◆ **Stored entries**:

────────────────────

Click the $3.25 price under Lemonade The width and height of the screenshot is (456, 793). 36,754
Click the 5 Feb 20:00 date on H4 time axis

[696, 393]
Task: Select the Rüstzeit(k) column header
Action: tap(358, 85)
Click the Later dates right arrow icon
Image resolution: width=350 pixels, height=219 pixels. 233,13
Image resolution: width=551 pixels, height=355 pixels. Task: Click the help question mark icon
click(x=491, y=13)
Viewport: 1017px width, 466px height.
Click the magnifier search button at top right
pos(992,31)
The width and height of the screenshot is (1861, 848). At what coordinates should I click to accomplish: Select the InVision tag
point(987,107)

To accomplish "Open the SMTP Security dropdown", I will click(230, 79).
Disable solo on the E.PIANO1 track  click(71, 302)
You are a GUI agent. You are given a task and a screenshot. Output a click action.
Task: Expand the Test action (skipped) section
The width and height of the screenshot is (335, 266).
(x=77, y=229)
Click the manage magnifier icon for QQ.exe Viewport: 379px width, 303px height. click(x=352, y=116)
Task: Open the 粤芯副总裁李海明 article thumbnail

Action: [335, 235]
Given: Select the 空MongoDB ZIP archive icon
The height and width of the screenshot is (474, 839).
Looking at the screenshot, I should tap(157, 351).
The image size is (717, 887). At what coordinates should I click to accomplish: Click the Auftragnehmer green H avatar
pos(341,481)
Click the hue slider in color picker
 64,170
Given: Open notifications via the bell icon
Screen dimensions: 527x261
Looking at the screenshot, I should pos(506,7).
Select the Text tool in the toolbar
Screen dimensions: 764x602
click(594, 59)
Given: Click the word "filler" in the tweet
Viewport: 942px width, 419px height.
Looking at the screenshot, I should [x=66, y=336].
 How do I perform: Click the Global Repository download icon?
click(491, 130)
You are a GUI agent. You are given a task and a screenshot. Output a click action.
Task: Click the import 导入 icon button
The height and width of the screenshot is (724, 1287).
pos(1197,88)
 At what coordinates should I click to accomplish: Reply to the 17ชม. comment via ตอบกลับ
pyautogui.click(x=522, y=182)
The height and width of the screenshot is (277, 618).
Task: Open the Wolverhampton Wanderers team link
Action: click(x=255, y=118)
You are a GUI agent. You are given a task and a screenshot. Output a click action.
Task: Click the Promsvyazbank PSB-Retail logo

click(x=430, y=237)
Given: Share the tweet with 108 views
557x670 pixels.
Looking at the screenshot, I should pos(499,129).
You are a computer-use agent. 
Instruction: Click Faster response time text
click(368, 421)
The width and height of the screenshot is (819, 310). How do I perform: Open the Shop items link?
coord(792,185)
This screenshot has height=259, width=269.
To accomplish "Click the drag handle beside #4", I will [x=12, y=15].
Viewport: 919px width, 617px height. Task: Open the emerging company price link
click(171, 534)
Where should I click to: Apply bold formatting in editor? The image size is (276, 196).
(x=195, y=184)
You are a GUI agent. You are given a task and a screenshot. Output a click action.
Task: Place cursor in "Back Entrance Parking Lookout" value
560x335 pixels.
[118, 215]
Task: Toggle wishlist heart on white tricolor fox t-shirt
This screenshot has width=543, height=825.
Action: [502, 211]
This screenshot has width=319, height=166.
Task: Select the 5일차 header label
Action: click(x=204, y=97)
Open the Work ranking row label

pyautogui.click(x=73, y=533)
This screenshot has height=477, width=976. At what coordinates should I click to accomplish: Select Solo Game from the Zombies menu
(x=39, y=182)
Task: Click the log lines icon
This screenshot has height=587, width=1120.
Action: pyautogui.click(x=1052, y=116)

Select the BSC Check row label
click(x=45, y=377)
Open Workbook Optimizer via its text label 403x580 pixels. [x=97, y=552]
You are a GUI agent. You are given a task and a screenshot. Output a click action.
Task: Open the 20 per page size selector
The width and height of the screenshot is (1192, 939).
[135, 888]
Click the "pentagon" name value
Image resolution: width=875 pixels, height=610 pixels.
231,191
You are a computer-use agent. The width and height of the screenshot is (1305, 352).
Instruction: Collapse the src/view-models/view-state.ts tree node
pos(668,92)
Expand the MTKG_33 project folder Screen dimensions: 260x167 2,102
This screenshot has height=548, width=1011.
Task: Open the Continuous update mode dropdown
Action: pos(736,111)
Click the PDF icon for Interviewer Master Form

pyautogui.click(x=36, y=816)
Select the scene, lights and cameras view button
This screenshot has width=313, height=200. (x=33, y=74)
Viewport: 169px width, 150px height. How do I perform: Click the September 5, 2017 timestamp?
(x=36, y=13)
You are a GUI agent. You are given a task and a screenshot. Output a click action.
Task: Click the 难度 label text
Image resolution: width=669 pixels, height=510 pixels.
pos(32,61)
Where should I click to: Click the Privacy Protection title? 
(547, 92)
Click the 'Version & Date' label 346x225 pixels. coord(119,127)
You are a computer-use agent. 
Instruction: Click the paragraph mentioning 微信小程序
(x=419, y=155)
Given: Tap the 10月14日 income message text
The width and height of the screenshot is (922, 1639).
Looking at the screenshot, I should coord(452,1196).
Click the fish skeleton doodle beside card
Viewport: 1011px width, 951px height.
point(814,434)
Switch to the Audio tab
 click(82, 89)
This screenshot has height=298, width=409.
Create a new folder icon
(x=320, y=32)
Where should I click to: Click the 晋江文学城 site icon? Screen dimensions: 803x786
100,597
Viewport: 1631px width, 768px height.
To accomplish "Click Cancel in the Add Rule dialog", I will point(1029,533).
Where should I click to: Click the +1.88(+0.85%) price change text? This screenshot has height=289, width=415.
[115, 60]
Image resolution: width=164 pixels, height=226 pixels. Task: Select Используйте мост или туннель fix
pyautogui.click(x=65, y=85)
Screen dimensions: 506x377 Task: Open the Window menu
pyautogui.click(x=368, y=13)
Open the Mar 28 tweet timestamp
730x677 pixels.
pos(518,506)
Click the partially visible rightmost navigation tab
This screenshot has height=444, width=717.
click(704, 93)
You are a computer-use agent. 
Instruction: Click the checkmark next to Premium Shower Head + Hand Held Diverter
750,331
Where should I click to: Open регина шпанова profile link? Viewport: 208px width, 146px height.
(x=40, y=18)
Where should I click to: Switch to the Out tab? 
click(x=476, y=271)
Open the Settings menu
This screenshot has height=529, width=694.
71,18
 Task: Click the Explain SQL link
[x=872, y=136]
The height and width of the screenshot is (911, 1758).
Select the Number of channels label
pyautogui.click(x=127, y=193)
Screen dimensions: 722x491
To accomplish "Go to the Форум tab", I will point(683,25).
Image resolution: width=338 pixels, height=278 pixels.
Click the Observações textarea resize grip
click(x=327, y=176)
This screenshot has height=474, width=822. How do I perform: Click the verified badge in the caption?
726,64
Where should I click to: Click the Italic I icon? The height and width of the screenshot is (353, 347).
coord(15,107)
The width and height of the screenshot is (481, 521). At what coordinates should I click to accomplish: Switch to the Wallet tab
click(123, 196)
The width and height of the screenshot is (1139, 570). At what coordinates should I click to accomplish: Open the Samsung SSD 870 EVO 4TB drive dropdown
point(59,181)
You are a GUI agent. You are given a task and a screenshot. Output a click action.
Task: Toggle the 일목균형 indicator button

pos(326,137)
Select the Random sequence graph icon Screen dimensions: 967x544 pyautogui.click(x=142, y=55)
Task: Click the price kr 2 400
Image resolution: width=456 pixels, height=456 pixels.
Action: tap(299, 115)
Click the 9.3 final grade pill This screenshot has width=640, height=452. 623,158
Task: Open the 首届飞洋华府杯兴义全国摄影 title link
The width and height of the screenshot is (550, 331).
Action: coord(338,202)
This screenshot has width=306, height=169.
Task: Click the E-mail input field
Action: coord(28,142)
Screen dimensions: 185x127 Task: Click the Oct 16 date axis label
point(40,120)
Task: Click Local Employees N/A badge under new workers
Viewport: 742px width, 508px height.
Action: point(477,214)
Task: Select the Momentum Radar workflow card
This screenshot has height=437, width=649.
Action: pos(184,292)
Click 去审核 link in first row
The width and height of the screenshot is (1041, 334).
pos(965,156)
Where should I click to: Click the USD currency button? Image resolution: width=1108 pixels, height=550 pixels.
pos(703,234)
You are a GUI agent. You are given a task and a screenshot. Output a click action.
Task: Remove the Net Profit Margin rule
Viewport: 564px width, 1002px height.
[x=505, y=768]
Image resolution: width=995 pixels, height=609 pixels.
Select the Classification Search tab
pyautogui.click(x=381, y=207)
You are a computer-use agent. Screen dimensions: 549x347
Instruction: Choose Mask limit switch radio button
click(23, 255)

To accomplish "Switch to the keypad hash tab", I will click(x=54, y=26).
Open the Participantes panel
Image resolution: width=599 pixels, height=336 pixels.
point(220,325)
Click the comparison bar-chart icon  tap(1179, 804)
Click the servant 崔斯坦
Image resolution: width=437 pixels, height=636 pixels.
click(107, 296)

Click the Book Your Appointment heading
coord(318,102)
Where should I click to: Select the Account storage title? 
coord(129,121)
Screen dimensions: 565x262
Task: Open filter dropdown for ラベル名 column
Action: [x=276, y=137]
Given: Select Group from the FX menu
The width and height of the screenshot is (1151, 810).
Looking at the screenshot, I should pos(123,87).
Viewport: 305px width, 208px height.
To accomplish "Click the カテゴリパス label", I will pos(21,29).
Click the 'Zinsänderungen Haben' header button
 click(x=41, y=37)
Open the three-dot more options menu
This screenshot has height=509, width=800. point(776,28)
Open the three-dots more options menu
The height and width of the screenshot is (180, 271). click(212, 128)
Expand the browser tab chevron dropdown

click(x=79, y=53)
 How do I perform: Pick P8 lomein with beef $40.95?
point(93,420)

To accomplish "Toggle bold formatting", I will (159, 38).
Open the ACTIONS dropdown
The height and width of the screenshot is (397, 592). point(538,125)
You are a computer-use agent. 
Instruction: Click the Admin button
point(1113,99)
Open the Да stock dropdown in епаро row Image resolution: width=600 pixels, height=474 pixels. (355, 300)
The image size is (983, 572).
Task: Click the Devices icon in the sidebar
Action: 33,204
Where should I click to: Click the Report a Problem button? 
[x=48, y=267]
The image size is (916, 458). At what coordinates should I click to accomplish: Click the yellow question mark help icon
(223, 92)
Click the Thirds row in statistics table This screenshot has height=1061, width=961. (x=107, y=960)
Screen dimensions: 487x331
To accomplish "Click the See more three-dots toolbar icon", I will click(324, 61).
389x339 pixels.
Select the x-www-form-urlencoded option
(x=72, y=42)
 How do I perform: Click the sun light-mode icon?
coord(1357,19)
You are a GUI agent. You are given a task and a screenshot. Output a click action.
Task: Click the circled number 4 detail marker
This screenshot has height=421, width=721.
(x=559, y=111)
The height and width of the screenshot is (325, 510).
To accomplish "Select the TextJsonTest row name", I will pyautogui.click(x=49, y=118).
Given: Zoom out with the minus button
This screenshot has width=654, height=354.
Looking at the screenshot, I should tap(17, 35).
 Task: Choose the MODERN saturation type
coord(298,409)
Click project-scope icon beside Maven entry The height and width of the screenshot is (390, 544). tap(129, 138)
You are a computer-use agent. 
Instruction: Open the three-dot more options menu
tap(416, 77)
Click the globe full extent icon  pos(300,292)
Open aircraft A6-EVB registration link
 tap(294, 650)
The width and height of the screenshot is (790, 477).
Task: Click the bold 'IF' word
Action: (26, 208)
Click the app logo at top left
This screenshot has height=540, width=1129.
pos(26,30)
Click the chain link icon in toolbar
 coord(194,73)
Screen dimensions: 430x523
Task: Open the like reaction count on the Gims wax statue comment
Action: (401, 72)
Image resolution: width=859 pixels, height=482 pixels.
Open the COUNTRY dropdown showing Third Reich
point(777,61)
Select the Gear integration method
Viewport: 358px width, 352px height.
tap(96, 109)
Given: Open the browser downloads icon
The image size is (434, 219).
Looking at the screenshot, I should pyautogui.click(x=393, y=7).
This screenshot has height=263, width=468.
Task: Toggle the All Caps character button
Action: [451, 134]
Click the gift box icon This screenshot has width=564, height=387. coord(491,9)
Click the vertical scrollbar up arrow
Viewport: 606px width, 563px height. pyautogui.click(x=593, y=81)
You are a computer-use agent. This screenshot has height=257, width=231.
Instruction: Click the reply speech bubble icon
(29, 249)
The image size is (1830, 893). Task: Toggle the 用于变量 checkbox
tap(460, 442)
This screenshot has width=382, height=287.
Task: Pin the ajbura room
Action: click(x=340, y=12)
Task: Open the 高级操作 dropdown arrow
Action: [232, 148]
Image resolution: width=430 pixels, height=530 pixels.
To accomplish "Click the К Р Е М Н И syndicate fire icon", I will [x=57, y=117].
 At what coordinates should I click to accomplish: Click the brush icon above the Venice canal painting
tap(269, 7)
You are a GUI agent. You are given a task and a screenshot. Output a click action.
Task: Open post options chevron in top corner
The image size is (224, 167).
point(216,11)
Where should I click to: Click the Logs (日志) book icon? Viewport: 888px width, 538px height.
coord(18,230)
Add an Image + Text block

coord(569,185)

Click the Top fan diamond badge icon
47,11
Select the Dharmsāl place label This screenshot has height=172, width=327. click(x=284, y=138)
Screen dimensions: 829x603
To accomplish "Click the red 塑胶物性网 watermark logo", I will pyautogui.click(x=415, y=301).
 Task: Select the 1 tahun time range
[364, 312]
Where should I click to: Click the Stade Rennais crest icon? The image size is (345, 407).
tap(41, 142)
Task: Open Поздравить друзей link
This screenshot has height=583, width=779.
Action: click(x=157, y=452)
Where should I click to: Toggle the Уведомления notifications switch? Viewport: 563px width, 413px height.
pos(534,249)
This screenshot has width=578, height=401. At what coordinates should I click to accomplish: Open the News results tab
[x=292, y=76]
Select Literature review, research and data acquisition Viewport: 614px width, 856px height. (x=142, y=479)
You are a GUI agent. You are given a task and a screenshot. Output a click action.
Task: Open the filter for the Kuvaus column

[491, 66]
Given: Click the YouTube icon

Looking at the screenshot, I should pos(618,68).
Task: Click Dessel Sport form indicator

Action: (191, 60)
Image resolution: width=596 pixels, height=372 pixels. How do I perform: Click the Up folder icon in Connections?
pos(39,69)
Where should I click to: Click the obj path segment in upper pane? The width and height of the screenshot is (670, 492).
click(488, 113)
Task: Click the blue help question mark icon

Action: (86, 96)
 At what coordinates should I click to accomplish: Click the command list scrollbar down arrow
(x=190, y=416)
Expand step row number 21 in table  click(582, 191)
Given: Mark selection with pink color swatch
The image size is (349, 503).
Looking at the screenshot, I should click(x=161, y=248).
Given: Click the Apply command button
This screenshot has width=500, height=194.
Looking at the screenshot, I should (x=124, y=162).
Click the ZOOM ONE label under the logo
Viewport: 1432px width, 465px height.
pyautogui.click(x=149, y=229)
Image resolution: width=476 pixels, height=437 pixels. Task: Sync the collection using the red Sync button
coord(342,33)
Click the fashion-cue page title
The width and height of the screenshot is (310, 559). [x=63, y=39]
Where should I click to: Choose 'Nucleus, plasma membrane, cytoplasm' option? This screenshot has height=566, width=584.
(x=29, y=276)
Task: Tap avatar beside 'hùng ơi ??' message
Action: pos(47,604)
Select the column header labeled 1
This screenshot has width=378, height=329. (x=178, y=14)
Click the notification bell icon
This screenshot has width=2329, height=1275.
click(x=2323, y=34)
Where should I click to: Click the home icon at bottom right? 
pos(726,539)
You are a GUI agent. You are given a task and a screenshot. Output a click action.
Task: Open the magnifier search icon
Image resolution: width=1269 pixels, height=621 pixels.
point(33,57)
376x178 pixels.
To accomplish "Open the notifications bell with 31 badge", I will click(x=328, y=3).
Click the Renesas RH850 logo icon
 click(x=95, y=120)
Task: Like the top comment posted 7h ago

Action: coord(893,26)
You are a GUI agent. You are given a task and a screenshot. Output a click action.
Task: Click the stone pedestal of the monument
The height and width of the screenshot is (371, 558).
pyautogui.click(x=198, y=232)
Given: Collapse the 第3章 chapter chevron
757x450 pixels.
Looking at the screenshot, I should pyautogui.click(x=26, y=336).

────────────────────

◆ **TASK TO CARRY OUT**: State how many lines in the records contain the string "name". Give the number with no words around it.

◆ **PROBLEM SOLUTION**: 2